To evaluate the micropropagation response of arrow cane, Gynerium sagittatum (Aub1.), plants using a double-phase medium in the multiplication stage, explants consisting of stem sections with axillary meristems from cultivars Criolla, Criolla 1, and Martinera were established in vitro in a semisolid medium. Then, they were multiplied using a double-phase medium supplied at several Benzylaminopurine (BAP) concentrations (0.0, 0.5, 1.0, 1.5, and 2.0 mg/L), followed by rooting in a culture medium supplied at several Naphthaleneacetic acid (NAA) concentrations (0.0, 0.5, 1.0, 1.5, and 20 mg/L). Both multiplied unrooted and rooted microshoots were transferred ex vitro. Treatments were distributed with a completely randomized design; data were analyzed with an ANOVA and means separated with Tukey's test.
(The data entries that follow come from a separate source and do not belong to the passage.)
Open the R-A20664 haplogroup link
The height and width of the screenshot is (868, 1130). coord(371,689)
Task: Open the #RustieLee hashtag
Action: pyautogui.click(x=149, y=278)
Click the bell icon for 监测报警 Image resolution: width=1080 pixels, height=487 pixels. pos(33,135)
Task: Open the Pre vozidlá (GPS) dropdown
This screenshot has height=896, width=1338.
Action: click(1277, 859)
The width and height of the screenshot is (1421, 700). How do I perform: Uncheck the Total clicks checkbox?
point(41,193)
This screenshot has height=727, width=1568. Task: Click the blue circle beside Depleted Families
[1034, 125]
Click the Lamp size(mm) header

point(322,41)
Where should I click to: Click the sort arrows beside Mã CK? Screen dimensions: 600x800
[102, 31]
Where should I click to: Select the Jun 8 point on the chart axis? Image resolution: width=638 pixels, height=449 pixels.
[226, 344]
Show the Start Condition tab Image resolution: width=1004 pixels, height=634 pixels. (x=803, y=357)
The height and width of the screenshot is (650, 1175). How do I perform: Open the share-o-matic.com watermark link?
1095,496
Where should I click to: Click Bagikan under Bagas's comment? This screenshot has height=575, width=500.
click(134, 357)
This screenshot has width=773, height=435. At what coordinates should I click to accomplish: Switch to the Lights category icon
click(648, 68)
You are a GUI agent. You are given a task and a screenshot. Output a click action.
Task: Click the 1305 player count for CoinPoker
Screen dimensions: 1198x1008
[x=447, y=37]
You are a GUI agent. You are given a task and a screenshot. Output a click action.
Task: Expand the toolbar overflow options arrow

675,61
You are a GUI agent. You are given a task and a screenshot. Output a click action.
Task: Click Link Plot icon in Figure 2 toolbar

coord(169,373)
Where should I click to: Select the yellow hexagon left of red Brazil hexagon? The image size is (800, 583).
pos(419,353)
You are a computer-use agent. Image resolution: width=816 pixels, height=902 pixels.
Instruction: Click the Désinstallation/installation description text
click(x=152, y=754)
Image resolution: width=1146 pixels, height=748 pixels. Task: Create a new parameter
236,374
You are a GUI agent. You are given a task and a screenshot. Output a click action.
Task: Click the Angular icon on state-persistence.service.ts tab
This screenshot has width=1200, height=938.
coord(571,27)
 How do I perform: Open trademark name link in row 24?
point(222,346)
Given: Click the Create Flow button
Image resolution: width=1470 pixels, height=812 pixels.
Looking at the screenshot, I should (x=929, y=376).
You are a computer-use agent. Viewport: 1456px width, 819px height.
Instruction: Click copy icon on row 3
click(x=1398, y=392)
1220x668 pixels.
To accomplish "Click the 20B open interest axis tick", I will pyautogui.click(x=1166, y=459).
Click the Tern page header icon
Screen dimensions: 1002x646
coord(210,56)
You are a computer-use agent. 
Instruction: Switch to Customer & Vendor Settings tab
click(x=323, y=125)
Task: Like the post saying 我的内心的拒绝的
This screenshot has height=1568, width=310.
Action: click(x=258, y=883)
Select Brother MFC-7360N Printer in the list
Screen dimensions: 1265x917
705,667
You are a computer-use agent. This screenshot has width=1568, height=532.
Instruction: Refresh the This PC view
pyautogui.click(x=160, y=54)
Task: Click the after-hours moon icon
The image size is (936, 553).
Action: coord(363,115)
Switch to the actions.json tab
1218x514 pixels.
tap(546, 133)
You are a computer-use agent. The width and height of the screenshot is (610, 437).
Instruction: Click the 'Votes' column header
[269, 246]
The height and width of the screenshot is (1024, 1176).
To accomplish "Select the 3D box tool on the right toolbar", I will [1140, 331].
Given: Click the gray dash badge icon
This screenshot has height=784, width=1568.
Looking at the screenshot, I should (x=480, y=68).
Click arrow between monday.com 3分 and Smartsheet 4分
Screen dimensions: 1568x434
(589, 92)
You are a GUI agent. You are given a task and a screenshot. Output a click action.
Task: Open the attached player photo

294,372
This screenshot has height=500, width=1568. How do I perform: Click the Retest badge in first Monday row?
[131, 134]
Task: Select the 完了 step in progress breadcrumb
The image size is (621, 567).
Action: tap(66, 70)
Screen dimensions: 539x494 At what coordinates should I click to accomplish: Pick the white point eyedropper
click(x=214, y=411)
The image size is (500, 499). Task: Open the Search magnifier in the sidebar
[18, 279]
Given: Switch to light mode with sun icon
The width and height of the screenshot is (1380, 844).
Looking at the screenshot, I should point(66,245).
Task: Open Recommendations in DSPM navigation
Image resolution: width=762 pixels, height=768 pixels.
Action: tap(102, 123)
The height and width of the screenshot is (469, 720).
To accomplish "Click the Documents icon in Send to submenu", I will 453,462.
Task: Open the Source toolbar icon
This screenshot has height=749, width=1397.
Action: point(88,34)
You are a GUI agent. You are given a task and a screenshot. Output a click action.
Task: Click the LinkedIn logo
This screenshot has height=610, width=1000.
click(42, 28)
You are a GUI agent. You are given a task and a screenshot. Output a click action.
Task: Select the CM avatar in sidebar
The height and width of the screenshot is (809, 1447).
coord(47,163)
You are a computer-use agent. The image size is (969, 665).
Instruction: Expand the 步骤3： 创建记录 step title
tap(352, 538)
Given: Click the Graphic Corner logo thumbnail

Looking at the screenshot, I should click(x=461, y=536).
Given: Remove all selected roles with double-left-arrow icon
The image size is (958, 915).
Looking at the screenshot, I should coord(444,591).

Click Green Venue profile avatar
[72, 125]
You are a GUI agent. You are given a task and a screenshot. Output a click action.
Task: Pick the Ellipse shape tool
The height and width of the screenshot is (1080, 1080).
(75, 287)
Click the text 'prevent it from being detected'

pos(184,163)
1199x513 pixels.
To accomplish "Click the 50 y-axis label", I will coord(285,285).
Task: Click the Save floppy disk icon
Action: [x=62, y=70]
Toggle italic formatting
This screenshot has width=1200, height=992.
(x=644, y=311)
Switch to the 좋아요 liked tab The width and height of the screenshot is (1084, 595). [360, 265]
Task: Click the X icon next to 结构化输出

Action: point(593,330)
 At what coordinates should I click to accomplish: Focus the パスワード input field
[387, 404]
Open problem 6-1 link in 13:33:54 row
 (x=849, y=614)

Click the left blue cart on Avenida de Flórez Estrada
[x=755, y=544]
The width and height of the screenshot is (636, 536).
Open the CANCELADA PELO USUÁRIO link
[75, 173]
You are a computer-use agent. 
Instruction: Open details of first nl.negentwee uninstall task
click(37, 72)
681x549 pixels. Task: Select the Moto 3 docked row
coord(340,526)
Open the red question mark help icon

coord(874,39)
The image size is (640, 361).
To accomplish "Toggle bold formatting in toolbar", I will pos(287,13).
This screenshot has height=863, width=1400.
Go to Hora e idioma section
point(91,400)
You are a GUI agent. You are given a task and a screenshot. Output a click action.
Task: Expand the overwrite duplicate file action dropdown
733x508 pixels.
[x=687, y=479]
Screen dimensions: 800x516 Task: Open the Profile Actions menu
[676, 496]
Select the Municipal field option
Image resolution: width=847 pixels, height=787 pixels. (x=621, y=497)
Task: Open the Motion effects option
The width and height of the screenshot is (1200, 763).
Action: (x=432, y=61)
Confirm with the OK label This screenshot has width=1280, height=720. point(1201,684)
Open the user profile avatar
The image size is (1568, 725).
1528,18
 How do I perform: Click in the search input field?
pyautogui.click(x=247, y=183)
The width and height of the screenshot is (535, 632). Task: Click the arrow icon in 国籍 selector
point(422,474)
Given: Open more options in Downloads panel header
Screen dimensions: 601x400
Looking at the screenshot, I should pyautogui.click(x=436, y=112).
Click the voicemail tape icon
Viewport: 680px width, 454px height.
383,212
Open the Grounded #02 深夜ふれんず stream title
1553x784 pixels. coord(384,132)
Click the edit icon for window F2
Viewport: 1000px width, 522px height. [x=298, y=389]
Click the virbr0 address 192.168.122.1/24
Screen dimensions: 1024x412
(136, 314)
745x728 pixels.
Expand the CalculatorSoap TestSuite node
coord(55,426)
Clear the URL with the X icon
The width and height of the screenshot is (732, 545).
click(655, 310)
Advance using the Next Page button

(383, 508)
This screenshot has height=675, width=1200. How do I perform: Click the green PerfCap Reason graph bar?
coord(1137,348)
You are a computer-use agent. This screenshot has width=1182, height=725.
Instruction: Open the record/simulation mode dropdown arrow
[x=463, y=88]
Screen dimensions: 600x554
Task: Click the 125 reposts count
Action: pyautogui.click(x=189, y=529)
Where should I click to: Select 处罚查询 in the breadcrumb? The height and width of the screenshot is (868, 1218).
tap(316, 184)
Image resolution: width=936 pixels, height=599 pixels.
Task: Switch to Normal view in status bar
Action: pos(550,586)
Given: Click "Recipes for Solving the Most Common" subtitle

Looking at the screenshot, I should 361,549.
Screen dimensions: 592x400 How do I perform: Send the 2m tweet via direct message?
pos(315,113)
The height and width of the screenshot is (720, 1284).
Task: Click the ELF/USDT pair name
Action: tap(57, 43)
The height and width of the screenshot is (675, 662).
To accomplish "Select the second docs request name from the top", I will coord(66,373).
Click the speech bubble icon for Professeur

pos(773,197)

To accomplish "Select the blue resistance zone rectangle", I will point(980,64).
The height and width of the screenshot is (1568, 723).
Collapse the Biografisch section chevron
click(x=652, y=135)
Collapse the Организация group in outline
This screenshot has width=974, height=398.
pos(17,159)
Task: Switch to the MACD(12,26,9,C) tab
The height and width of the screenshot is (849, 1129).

Explants from Criolla and Martinera cultured with 0.5 mg/L BAP resulted in higher multiplication rates. All microshoots transferred to the rooting medium rooted, although NAA significantly increased the number of roots and reduced root length. Plants from all three cultivars, in vitro rooted or unrooted that were transferred to ex vitro conditions showed 100 % survival and adaptation. For Criolla and Martinera, 0.5 mg/L BAP statistically increased shoot multiplication rates and NAA increased adventitious root formation and reduced root length. Plants of all cultivars survived and adapted 100 % to ex vitro conditions.